Data from NASA’s current Cassini-Huygens mission, which has been orbiting Saturn since 2004, has found that a subsurface ocean lies below the icy crust of the planet’s moon Dione. Two other of Saturn’s seven moons, Titan and Enceladus, also have oceans deep within them but the new data confirms the same to be true for Dione—discovered in 1684, along with three other of Saturn's moons, by Giovanni Domenico Cassini.
In the study, published in journal Geophysical Research Letters, a team of researchers from the Royal Observatory of Belgium looked at gravity data from one of the spacecraft’s flybys. The only explanation for the gravity would be if there is an ocean below the surface, which the team believes exists several tens of kilometers below surrounding the moon’s rocky core.

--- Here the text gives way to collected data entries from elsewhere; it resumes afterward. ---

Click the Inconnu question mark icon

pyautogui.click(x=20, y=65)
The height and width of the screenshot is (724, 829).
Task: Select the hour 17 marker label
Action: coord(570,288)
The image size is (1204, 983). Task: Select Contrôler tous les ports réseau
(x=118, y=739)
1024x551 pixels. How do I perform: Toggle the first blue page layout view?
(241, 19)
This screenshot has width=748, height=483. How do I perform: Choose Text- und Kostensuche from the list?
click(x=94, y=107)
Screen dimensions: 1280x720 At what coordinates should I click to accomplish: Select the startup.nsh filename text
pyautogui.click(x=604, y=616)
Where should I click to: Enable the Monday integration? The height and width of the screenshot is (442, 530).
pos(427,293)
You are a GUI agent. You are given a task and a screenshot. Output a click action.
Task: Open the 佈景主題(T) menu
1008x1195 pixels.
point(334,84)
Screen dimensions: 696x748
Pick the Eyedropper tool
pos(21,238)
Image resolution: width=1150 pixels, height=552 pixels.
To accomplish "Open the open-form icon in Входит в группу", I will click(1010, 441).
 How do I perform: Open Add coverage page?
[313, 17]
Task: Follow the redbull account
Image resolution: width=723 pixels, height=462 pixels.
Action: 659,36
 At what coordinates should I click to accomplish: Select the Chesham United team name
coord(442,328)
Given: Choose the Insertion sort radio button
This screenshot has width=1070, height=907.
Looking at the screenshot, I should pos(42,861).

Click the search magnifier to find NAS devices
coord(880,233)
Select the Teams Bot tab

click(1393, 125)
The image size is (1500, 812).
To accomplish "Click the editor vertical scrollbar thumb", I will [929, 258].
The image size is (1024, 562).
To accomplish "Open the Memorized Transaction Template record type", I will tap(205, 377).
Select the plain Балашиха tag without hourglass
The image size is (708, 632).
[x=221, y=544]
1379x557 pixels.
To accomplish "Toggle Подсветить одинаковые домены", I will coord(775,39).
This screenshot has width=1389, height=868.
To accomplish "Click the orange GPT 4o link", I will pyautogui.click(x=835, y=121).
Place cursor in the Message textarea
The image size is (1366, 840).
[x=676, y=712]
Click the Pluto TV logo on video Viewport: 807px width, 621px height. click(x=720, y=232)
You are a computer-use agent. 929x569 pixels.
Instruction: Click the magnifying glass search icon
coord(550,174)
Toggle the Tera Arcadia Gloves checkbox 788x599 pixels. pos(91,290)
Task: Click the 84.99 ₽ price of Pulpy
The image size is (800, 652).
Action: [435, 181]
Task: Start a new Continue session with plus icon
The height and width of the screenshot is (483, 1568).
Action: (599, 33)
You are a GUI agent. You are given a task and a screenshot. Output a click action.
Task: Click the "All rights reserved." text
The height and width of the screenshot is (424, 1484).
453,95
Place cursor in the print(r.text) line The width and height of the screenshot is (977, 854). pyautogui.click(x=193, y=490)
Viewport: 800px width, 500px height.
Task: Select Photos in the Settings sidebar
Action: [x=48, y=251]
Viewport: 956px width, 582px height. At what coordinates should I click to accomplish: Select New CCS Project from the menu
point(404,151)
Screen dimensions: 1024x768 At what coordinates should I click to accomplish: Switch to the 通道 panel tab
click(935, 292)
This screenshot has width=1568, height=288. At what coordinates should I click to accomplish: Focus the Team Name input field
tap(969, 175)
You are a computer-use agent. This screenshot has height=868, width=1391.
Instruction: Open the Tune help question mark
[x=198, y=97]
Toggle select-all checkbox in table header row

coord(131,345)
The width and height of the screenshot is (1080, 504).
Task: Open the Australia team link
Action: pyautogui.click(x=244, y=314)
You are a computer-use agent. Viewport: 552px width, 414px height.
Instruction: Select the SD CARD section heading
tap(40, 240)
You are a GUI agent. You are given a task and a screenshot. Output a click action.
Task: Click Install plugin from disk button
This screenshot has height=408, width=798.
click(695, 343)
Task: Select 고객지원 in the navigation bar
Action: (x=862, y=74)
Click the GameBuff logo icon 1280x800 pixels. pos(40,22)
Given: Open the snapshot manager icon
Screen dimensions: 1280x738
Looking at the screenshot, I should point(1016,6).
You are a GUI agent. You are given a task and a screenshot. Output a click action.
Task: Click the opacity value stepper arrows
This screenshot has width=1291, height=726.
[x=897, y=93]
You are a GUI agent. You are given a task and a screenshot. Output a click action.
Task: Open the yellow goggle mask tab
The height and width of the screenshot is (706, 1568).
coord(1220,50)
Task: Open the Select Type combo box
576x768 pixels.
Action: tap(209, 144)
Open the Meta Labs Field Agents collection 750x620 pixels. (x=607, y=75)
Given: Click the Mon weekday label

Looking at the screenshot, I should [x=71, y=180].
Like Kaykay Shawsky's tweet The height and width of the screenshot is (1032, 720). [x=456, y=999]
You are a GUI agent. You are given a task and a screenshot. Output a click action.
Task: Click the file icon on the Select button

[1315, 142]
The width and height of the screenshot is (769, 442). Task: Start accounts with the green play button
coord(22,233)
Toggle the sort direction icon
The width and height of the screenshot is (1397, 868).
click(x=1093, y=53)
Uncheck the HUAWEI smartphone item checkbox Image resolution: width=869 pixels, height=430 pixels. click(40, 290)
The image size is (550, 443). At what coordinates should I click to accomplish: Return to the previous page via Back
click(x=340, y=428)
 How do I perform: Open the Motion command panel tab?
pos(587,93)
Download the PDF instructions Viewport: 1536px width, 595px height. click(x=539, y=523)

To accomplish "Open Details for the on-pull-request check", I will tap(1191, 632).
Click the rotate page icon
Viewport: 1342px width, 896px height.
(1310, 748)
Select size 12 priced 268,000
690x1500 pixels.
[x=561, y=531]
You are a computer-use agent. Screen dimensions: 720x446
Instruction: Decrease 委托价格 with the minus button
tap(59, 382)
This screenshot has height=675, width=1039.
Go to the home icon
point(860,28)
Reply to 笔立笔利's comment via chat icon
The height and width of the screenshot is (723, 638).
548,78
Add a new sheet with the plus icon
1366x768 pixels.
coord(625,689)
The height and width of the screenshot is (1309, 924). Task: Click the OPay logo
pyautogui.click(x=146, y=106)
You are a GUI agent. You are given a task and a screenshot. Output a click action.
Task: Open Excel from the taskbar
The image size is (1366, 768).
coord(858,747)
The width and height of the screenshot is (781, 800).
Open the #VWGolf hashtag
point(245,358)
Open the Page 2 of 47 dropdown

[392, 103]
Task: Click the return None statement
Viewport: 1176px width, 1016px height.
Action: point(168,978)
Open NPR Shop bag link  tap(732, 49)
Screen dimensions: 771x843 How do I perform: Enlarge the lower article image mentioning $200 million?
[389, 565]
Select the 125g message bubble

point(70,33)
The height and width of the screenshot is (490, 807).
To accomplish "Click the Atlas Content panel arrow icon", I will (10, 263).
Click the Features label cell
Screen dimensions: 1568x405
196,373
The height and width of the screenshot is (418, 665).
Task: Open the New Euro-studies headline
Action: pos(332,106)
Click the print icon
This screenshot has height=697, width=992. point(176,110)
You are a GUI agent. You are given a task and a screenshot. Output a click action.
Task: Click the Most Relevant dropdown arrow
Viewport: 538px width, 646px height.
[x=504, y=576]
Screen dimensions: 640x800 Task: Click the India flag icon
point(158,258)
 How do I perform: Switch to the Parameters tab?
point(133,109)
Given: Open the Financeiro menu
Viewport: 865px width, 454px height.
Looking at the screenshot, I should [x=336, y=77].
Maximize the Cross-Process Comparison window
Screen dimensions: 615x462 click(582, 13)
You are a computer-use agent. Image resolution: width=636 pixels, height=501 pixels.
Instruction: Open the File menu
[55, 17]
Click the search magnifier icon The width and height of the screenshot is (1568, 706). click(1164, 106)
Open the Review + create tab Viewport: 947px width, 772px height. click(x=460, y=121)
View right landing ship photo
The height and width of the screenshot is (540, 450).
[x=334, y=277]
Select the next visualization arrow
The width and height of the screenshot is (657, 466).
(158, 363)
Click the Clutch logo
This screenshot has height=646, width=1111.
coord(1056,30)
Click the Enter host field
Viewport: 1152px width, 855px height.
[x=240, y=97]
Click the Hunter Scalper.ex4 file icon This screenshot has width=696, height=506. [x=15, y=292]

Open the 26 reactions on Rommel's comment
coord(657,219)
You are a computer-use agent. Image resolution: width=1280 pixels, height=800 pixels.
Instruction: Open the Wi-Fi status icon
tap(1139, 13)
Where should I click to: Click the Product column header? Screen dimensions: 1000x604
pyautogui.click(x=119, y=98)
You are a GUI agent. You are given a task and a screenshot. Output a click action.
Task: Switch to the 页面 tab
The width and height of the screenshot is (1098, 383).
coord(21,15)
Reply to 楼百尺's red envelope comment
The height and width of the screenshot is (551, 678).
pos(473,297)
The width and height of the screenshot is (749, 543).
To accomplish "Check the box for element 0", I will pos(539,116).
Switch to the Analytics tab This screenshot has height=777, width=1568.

The state of Dione’s crust suggests the planet had an active, stressful past.
"As an additional principle, we assumed that the icy crust can stand only the minimum amount of tension or compression necessary to maintain surface landforms," said Mikael Beuthe, lead author of the new study, in a statement. "More stress would break the crust down to pieces."
Dione’s neighbor-moon Enceladus’ ocean is closer to the surface and it has geysers near the south pole that erupt near the crust. After noticing the moon wobble as it orbits Saturn, the scientists concluded that the back-and-forth oscillations—called librations—are too large for a body that is frozen from core to surface. In turn, scientists were able to conclude that Enceladus’ crust is disconnected from its rocky interior.
While Dione has not been observed to librate, it is likely it does as well. But since the ocean is so deep, it is undetectable to access.
"Like Enceladus, Dione librates but below the detection level of Cassini,'' said Antony Trinh, co-author of the new study, in a statement. "A future orbiter hopping around Saturn's moons could test this prediction."
The scientists believe Dione’s ocean has existed since the moon was conceived, which means it could potentially have a habitable zone for microbial life.
"The contact between the ocean and the rocky core is crucial," said Attilio Rivoldini, co-author of the study, in a statement. "Rock-water interactions provide key nutrients and a source of energy, both being essential ingredients for life."